Quand le savant montre ses travaux, Sophia Aram regarde sa barbe. (réponse à Jérémy)

Nous convergeons, avec Jérémy, sur l’utilité des amuseurs. Je règle tout de suite la question de leur rémunération car elle revenait dans les chroniques de Didier Porte lorsqu’il officiait. Pour faire passer sa récrimination auprès des auditeurs qui s’offusquaient, M. Stéphane Bern, à l’époque animateur du « Fou du roy » (comme l’écrit Jérémy) disait que c’était une « private joke ». Sur Inter, les cachets ne doivent pas être mirobolants mais il faut considérer que c’est toujours mieux que rien pour des intervenants et autres chroniqueurs qui, sans cela, demeureraient confinés dans l’anonymat. La question que je me suis toujours posé, c’est de savoir où ils sont allés les chercher.

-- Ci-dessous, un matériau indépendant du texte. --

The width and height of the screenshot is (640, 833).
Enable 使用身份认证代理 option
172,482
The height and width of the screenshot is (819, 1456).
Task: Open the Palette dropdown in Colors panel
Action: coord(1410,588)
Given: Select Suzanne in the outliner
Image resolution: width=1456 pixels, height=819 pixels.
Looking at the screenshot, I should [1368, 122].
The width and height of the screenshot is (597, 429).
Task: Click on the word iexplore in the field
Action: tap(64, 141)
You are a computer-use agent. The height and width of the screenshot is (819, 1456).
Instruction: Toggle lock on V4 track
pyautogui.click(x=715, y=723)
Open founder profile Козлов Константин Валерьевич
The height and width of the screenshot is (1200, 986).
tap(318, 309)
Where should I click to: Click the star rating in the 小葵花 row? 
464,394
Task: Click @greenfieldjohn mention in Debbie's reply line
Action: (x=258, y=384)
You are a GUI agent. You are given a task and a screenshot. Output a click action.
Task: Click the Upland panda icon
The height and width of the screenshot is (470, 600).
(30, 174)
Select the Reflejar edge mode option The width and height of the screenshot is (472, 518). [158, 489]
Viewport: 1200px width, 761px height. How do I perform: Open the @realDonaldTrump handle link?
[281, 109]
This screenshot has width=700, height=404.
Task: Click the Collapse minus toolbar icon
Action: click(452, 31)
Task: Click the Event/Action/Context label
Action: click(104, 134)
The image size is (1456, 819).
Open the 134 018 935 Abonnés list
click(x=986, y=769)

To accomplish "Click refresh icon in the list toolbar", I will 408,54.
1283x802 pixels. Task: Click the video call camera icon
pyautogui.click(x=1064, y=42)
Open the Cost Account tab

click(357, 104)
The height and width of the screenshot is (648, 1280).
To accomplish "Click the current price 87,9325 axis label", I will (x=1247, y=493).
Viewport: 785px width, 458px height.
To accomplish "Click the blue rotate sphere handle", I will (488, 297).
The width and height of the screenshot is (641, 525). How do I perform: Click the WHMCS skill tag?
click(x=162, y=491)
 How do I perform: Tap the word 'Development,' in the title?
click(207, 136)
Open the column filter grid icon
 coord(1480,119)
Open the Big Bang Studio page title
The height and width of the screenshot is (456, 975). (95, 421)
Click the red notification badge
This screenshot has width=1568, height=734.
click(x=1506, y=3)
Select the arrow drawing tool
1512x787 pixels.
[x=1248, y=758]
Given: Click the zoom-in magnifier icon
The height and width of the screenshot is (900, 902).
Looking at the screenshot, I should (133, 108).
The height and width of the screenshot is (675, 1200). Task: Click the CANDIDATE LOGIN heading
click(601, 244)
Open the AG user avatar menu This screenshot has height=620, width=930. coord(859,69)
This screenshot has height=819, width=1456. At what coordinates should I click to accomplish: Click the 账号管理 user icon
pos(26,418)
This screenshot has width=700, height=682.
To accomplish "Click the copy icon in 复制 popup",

Pourquoi, amène une réponse plus évidente. Le producteur espère sans doute que, l’amateurisme, la méconnaissance des codes des médias apporteront une spontanéité qui bousculera un peu les auditeurs. À plusieurs reprises, j’ai attiré l’attention sur cette espèce de concours de celui qui a la plus grosse, à savoir celui qui osera, celui qui poussera le bouchon le plus loin. Je cite souvent aussi la première chronique matinale de Stéphane Guillon qui, à un moment s’écrie : « Ah, j’ai dit bite, sur France-Inter à 7h 54. Que va-t-il se passer ? ». Comme bien sûr, à part les éclats de rires dans le studio, rien ne s’est passé, il en a rajouté à chaque fois jusqu’à ce qu’il comprenne que taper sur les ministres ou anciens ministres, taper sur l’invité du jour, était devenu banal sur « la radio de service public ». Il décide alors de s’en prendre à son employeur en insinuant que s’il se faisait recadrer, c’était sur ordre direct de l’Élysée. Il était évident qu’il était victime d’un complot hourdi contre lui en haut-lieu, ce qui lui donnait une importance que les autres chroniqueurs n’avaient pas. Qui se souvient de Stéphane Guillon ? Aujourd’hui, quelqu’un comme Jérémy, cultivé et bien informé, ignore jusqu’au nom de Sophia Aram et, sans doute, des autres chroniqueurs qui envahissent les ondes.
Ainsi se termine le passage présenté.